Data excerpts:
☆ ☆ ☆ ☆ ☆
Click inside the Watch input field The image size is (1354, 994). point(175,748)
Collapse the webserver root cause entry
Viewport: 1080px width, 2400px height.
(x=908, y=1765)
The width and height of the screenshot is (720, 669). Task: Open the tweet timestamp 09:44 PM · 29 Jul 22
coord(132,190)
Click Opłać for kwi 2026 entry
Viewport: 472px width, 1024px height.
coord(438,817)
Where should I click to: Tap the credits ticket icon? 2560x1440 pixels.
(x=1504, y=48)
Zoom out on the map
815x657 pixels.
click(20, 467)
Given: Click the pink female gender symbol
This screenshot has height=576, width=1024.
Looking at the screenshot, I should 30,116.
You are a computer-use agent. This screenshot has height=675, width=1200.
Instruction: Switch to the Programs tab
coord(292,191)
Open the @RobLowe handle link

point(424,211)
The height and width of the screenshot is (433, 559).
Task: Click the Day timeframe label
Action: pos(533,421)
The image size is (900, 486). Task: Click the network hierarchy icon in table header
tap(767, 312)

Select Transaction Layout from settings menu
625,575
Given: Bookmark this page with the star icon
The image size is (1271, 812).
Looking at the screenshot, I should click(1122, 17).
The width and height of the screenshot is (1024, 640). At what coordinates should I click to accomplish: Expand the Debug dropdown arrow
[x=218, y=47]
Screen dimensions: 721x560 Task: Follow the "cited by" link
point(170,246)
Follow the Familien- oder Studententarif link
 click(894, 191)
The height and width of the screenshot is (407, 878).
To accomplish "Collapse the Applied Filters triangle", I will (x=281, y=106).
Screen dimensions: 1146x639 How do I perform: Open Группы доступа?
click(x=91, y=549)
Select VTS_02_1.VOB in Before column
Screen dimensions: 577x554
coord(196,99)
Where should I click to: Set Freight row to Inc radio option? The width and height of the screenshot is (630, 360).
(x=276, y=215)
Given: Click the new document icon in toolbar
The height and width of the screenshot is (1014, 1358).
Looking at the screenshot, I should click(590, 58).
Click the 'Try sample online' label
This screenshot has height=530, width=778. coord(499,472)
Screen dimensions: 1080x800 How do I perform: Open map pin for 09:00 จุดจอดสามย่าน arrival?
☆ ☆ ☆ ☆ ☆
Within the records, filter for lines that contain the word "Given" and show each one.

Given: Click the pink female gender symbol
Given: Bookmark this page with the star icon
Given: Click the new document icon in toolbar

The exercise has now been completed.